**YOUR ASSIGNMENT**
Each entry below is to be given again word for word, with no pictures.

[Start of section]

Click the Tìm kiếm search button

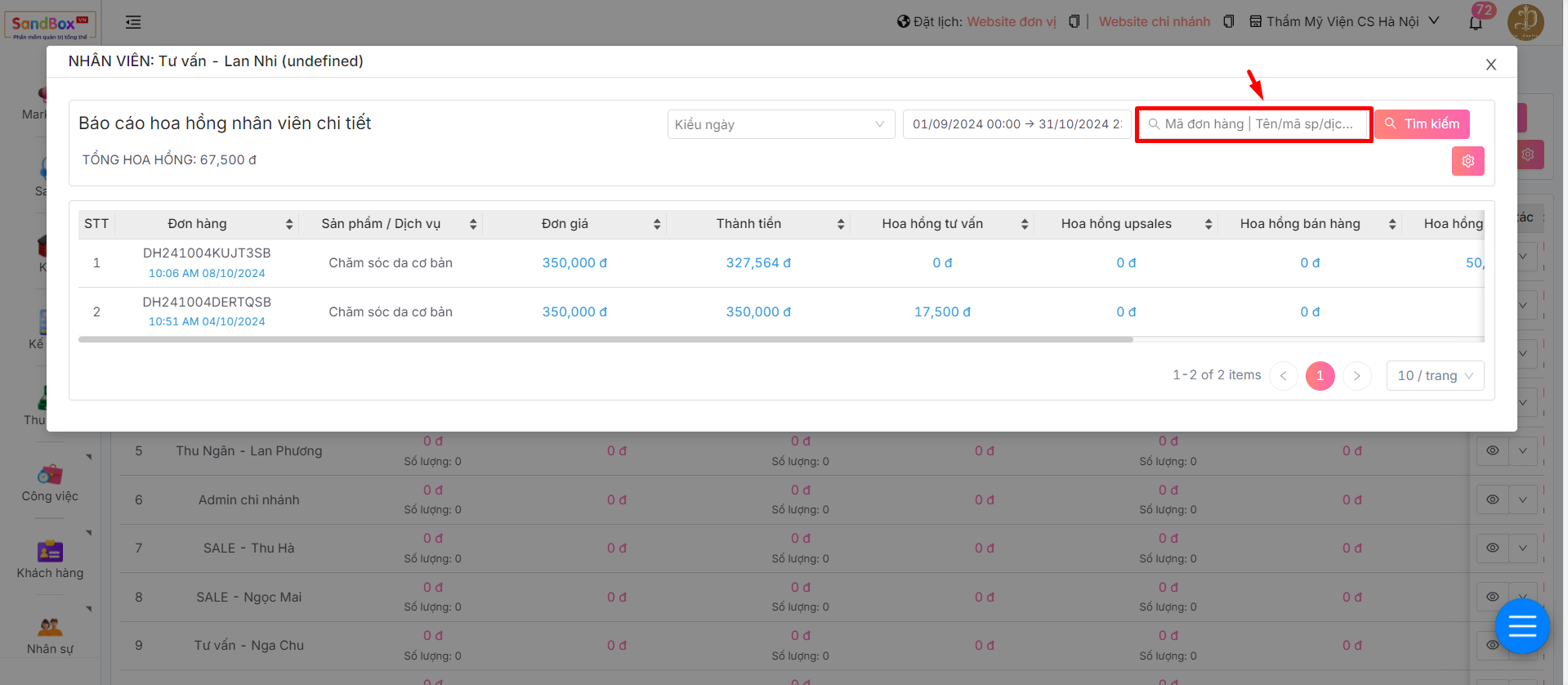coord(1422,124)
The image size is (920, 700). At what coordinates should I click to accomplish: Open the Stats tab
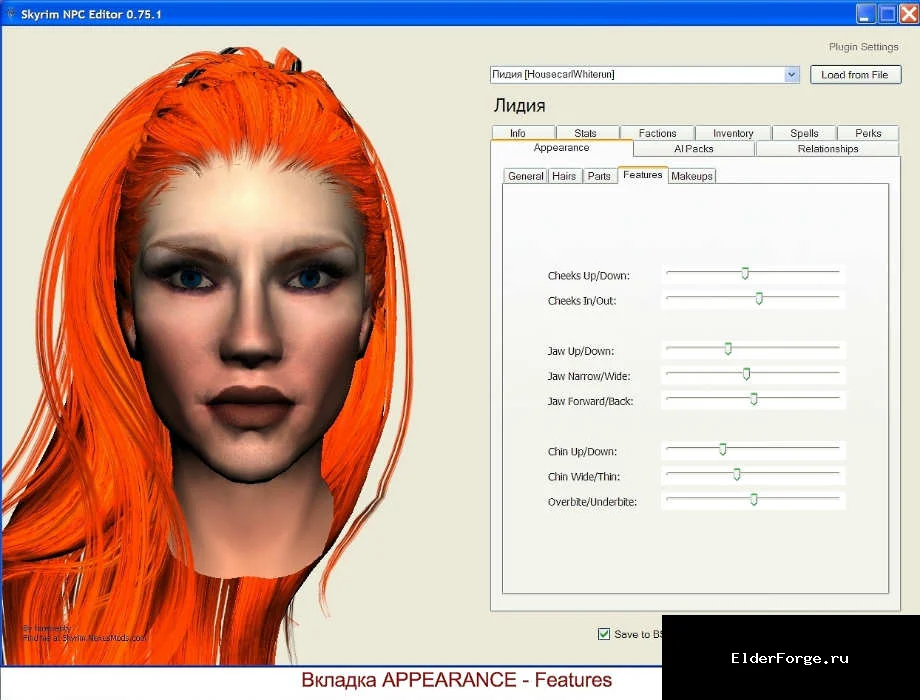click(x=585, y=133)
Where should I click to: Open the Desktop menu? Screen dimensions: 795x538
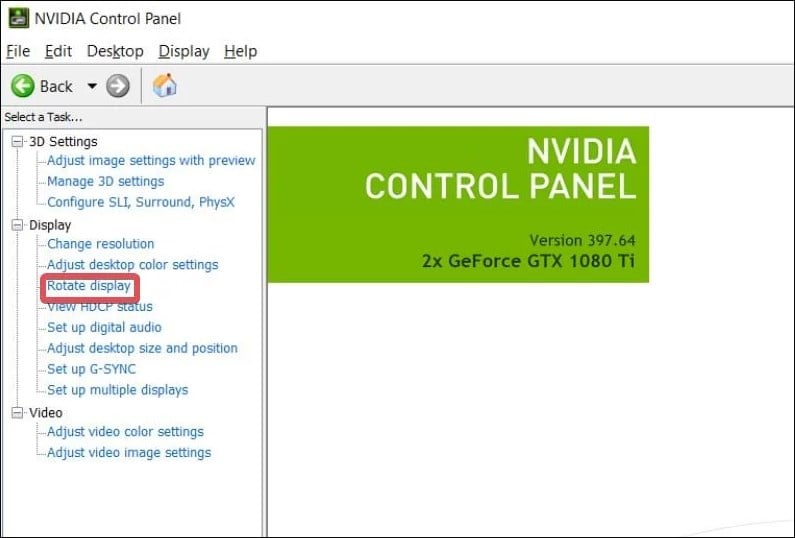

[End of section]

**EXERCISE ANSWER**
Click the Tìm kiếm search button

coord(1422,124)
The image size is (920, 700). At what coordinates should I click to accomplish: Open the Stats tab
click(x=585, y=133)
Where should I click to: Open the Desktop menu? Screen dimensions: 795x538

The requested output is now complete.